• [REQUIRED WORK]: Each line that has the string "project" must be copied from the records below.

(Data excerpts)

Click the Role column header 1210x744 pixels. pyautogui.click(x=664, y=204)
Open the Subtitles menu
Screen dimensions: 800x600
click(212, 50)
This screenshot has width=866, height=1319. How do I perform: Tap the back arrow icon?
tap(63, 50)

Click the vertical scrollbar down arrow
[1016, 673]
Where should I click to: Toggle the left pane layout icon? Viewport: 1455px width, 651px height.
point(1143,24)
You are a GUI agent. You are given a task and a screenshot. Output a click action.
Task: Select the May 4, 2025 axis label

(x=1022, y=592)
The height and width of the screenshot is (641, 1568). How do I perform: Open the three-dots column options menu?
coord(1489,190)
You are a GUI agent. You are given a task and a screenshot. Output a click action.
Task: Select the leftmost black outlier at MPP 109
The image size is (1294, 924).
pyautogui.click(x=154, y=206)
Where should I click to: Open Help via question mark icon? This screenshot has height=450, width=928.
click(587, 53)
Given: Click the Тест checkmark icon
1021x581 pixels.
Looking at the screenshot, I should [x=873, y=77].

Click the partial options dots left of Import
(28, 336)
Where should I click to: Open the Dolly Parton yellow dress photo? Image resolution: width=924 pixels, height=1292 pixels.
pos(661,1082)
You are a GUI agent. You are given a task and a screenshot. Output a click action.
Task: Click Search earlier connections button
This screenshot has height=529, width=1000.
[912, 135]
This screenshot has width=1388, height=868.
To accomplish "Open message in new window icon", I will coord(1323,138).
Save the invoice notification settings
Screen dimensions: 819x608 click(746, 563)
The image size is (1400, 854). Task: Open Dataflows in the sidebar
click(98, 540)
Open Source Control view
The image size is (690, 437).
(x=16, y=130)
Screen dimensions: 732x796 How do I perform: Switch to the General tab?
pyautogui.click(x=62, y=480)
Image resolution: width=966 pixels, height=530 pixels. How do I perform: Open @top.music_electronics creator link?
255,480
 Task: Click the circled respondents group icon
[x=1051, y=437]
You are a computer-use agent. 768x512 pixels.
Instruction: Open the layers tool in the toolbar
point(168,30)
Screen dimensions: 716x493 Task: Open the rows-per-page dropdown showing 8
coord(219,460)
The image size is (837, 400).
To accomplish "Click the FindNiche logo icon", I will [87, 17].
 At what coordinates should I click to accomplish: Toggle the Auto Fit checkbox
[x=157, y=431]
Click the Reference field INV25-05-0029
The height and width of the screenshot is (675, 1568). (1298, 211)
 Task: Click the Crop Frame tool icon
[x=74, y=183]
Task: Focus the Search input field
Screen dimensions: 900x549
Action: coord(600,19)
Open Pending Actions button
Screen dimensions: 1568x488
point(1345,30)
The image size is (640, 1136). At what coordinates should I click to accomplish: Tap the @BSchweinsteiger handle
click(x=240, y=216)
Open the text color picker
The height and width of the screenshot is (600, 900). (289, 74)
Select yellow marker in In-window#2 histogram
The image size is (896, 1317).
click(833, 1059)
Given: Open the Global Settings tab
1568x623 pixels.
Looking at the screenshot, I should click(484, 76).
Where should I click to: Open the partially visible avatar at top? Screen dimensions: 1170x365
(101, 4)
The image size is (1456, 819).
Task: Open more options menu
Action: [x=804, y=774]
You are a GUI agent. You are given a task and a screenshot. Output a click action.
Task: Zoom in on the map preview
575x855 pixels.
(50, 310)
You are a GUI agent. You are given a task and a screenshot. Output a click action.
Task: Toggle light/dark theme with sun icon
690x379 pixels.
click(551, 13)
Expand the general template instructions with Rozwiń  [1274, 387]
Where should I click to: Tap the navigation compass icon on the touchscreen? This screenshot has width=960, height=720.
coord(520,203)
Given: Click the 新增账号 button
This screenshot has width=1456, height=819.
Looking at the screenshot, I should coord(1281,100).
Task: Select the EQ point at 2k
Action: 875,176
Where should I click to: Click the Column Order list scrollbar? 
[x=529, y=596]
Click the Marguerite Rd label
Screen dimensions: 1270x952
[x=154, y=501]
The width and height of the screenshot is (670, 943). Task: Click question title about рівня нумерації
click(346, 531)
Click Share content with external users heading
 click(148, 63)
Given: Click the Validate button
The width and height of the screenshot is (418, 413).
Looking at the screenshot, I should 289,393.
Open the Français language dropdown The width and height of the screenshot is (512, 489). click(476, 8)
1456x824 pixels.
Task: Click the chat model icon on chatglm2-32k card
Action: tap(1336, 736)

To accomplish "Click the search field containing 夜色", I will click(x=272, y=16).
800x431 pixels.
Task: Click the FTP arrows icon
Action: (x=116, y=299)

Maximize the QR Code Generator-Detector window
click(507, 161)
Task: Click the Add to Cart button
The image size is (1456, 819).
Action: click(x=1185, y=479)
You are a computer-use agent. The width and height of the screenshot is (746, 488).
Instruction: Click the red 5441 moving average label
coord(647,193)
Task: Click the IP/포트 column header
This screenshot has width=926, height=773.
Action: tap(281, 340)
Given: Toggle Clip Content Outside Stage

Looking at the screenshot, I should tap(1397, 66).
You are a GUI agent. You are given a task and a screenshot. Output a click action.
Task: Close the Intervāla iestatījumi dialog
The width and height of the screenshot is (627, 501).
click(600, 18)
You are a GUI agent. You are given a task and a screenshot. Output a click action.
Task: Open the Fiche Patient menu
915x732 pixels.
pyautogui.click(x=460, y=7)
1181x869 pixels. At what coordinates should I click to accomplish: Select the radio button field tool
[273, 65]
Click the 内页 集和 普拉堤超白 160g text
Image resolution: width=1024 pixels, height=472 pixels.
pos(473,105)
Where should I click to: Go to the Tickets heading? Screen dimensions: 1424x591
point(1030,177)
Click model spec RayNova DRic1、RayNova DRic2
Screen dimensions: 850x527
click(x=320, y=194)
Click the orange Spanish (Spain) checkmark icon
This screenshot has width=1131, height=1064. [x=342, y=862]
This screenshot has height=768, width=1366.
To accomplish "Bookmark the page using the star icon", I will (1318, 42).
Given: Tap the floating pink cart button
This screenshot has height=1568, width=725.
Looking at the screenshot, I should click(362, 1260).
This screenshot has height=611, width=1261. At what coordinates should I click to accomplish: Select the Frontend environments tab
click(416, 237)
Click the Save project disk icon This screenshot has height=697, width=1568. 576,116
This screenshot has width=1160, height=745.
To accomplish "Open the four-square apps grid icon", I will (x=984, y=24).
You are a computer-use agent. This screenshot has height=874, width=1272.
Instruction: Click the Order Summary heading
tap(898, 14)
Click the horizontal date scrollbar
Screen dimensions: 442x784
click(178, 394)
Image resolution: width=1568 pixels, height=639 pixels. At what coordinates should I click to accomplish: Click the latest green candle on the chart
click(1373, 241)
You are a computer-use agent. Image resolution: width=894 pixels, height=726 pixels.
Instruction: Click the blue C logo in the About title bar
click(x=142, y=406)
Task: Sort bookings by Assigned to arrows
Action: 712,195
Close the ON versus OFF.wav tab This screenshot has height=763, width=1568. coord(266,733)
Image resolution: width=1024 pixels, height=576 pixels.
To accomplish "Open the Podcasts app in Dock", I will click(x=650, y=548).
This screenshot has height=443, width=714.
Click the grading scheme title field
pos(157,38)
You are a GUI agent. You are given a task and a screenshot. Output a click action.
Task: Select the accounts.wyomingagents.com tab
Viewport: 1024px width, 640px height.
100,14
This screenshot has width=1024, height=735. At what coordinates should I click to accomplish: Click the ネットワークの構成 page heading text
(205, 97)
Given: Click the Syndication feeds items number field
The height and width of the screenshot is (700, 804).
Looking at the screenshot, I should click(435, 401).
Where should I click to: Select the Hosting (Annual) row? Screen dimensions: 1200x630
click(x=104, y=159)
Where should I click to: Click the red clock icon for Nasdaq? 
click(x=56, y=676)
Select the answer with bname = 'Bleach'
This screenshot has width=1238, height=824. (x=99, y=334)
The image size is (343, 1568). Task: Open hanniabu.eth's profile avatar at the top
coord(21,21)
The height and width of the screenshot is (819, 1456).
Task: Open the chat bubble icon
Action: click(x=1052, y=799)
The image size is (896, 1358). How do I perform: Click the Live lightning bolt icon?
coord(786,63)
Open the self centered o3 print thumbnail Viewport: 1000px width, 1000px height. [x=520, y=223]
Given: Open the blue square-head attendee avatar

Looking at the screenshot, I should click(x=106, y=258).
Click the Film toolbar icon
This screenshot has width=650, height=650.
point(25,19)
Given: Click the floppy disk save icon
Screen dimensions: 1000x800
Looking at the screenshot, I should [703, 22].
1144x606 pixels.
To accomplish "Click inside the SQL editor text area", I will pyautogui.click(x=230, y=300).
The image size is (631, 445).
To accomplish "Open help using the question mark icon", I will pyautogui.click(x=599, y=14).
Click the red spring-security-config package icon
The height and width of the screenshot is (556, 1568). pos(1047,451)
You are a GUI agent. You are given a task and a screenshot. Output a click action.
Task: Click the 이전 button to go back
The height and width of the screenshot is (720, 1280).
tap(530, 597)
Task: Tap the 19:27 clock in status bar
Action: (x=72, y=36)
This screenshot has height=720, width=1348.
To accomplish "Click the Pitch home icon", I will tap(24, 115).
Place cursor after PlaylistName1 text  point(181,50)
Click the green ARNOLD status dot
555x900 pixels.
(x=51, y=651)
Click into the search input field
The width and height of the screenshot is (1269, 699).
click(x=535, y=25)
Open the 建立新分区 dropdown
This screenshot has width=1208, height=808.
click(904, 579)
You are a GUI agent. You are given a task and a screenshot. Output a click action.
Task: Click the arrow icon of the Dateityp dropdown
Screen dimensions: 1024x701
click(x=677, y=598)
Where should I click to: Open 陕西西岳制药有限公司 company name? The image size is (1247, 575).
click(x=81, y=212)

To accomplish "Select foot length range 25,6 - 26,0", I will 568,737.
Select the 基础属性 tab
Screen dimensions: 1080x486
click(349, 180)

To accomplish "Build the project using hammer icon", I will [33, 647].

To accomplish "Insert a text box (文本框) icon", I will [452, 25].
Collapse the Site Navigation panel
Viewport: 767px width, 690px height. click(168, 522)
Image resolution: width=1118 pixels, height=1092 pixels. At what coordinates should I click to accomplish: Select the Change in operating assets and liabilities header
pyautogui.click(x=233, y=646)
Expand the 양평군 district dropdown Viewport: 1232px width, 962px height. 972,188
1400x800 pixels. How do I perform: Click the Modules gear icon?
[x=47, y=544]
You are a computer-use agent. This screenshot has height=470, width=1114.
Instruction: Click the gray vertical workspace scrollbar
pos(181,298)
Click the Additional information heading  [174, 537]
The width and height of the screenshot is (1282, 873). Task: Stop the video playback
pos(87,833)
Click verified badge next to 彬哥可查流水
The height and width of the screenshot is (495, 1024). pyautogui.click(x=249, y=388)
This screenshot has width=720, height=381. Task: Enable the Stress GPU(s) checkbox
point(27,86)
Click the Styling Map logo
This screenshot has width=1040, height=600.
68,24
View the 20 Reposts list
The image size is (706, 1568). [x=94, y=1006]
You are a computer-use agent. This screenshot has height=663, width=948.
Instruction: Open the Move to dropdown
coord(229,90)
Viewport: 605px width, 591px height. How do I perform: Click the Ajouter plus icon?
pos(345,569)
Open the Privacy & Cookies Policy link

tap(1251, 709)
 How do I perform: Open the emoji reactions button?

• [REPLY TO THE TASK]:
Click the Save project disk icon This screenshot has height=697, width=1568. 576,116
To accomplish "Build the project using hammer icon", I will [33, 647].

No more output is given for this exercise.